If you have family members with motion sickness, then a clean-up bag is essential. While prevention is the best defense, sometimes the window seat is not enough to deter an angry belly. Items to pack include anti-bacterial wipes or wet wipes, a small bucket (you can keep everything in the bucket), juice box or small bottle of water to wash away the awful taste, heavy-duty bags if the bucket is not available, and an extra garbage bag to put the bucket in until the next stop. 

Trade Places During the Ride

If one of your kids is old enough or fits the size requirement for the front seat, Cruz says to consider swapping seats for a few hours. “One parent can get some sleep, while the driver still has someone to talk to and help keep them awake.”

Clear the Clutter

While your kids may not mind a messy van, you’ll be surprised how keeping the areas around the seats will help you keep your cool.

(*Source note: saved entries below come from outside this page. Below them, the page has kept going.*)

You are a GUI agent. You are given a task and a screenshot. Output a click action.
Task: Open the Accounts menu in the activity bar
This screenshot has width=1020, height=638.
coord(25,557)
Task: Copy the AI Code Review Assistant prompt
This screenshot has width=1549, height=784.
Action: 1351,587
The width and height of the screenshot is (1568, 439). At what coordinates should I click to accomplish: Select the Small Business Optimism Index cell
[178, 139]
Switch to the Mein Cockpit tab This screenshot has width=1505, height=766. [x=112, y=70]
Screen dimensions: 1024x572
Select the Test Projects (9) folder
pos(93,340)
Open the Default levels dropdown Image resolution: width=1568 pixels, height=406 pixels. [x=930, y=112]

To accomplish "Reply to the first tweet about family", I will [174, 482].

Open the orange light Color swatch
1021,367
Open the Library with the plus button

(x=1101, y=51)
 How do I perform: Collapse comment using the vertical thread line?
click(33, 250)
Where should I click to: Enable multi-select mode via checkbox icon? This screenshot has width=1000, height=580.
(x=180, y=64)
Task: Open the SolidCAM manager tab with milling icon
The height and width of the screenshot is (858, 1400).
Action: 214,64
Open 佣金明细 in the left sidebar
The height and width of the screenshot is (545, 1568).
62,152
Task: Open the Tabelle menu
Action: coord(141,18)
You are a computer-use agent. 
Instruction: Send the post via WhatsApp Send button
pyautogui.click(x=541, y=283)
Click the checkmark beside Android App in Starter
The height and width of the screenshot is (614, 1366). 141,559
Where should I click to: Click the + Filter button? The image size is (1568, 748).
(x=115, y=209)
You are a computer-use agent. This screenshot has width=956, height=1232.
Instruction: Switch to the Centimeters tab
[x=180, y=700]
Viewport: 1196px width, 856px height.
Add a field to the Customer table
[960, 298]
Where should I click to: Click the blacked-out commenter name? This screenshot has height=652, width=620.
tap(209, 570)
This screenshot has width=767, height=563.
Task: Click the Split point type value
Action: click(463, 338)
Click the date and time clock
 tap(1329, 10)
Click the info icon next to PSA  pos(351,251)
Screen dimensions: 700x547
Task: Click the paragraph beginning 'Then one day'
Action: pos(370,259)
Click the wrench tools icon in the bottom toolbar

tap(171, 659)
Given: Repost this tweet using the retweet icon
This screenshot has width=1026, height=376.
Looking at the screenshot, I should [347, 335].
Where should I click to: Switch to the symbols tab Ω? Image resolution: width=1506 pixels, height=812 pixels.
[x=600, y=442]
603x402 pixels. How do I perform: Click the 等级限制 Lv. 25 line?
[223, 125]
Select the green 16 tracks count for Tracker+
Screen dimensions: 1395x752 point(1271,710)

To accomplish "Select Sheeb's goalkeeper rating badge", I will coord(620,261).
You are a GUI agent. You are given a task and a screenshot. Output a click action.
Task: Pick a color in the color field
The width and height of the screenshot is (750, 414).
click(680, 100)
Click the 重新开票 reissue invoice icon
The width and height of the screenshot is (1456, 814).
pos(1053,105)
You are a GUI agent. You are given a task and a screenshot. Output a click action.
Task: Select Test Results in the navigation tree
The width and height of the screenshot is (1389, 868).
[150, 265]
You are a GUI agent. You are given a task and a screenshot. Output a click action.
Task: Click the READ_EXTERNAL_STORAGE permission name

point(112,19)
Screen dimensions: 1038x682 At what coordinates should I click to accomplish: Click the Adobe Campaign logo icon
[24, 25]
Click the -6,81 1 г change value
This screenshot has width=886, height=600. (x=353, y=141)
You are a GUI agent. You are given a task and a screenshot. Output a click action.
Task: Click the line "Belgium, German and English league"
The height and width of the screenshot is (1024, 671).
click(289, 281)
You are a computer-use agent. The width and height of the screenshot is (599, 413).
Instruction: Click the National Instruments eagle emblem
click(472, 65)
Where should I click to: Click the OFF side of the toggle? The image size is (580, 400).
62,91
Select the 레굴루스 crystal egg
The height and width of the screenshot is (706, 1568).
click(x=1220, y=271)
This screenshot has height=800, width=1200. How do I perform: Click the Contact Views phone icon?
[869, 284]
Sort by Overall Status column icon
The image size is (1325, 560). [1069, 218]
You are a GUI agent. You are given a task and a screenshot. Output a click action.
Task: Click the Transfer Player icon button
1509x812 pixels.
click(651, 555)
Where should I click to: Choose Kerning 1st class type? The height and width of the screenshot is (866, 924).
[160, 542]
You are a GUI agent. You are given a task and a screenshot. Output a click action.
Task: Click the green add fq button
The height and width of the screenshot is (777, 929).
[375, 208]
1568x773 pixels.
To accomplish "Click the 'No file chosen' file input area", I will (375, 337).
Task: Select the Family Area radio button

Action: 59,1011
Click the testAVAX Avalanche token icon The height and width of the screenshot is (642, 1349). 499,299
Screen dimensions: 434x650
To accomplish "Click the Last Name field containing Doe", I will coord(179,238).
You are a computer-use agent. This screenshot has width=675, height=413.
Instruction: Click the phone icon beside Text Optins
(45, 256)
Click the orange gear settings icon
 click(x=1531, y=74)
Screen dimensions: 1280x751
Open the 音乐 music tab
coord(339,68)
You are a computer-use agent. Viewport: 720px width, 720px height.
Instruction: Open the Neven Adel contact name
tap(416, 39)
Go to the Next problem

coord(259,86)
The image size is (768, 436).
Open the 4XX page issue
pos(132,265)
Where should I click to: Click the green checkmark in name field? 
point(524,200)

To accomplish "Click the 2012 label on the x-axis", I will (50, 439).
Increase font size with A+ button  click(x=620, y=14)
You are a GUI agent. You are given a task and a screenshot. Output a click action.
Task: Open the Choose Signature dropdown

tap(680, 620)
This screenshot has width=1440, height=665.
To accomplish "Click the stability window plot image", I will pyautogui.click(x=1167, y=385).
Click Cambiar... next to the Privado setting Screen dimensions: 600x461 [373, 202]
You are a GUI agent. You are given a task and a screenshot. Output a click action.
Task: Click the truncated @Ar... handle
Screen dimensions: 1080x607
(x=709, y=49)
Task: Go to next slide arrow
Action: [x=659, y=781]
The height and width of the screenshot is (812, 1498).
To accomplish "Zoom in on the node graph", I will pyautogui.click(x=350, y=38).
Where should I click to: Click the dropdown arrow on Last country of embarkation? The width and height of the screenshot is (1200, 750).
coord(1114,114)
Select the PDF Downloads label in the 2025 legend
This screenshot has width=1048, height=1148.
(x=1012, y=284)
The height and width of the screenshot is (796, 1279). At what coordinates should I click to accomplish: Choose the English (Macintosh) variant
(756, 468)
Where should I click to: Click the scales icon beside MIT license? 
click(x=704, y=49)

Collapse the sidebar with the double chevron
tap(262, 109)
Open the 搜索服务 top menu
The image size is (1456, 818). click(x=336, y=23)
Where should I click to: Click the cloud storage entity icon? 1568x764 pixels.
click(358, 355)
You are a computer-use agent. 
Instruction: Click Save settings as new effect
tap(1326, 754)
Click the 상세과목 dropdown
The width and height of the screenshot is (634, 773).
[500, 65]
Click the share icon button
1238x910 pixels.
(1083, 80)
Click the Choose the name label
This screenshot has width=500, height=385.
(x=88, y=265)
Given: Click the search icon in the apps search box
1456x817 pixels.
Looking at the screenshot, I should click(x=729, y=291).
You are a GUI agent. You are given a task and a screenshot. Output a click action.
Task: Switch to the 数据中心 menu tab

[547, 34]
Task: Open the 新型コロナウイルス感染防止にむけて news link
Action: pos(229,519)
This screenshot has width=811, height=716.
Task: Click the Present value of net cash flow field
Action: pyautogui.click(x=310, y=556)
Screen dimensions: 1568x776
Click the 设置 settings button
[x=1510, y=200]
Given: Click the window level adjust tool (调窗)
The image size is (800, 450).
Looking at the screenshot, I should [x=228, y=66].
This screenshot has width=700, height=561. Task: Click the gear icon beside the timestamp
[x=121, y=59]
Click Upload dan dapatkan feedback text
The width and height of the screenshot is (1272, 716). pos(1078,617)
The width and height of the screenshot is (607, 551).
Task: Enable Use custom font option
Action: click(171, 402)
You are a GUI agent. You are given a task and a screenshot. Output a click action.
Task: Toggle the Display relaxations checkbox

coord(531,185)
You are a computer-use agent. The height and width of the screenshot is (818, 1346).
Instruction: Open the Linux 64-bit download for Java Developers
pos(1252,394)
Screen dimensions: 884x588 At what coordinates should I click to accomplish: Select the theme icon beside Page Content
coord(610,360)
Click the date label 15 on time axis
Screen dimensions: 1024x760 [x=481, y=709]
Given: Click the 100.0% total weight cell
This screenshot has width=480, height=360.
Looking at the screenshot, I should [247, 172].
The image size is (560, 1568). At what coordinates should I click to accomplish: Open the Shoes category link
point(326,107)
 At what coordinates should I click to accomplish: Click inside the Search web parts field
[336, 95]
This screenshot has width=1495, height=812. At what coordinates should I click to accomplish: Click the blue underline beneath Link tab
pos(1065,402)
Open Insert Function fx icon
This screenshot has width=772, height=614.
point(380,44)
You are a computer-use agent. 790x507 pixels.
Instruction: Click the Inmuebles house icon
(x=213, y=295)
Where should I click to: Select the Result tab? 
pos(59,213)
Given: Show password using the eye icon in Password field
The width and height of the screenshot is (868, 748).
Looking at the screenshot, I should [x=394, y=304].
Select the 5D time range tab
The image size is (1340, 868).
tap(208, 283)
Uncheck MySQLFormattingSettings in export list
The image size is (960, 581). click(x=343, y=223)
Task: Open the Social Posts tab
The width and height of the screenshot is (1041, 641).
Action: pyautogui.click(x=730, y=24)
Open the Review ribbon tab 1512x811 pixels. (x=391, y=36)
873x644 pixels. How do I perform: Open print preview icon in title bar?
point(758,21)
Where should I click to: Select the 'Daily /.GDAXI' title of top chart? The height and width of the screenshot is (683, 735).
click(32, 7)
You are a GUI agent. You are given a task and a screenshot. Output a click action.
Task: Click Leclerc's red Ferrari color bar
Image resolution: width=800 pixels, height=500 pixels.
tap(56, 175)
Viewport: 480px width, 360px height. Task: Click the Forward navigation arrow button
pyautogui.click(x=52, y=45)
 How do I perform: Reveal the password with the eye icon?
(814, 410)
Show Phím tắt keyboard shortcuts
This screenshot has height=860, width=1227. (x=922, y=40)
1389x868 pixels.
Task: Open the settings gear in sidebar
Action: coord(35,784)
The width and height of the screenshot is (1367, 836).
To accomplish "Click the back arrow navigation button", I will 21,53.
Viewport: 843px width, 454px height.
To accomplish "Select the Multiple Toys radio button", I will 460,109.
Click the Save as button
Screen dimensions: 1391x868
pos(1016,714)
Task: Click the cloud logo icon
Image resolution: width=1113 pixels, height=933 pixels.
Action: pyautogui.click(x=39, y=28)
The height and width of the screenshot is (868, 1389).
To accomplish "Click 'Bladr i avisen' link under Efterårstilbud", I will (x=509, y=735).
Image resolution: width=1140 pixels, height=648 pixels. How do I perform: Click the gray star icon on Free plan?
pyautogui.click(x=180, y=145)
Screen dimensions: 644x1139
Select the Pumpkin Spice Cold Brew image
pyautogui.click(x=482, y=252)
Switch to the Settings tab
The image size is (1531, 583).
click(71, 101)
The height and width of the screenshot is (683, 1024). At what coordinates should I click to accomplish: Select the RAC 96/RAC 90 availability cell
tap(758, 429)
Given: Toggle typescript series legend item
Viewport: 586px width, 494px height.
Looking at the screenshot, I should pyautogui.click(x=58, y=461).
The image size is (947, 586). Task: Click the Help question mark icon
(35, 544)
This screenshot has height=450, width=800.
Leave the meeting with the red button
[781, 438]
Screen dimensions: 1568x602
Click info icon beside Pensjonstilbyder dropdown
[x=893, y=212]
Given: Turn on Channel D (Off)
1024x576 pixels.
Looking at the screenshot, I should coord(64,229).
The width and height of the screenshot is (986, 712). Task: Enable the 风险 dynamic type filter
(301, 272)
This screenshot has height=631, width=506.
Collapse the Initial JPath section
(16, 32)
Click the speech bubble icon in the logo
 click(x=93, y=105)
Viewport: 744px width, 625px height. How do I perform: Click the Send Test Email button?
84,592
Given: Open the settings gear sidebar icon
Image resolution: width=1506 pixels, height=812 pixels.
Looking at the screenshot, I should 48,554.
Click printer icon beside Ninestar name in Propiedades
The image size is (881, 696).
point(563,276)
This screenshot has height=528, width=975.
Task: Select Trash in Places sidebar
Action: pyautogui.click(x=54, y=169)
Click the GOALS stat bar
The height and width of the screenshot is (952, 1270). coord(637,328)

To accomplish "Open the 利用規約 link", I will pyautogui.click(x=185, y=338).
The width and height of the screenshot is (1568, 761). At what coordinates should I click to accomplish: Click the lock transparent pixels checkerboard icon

One easy way for organizing small spaces in the car, says Way, is to use a fabric box, backpack, or plastic bin for organizing the vehicle during the trip. “For example, I often pack a Tupperware bin in the front of the van with snacks for everyone, which makes it easy to pass snacks back as kids need them,” she says. 

“On our last road trip, I got each of the girls a fabric-zippered pouch from our dollar store, along with a few new coloring, sticker, and activity books to go in the pouches. Each time we stopped, everyone did a super quick clean-up of their area in the van,” explains Way. Having a place to put all the extra stuff a family takes along on the road trip helps keep things from getting lost or damaged along the way.

Go to the Bathroom

“When you stop for a break, EVERYONE goes potty whether they need to or not,” exclaims Way. If there's space to do so safely, let the kids run circles around the van or have them do jumping jacks or stretch while they are out of the vehicle and waiting for everyone to finish in the bathroom.

If you have toddlers, you can even pack a portable potty. This can be a huge time (and sanity) saver when your toddler has to go to the bathroom, but either refuses to go on the big potty during a pit stop, or the next potty break is hours away. 

Don’t Leave Home Without These Printables

No survival guide would be complete without printables. These awesome checklists from Sharon Rowley, creator of the site MomOf6 and mom to 6 children between the ages of 13 and 18, are definitely worth checking out.

A Word from Verywell

Planning and going on a road trip is an exciting time for families. However, it can also be stressful. Communicating with your spouse or partner and including your children in some of the discussions can help lighten your load and make them feel part of the process. While packing up a car and heading out on an adventure requires a ton of time and planning, it can save a lot of money and allow you to create memories that last a lifetime.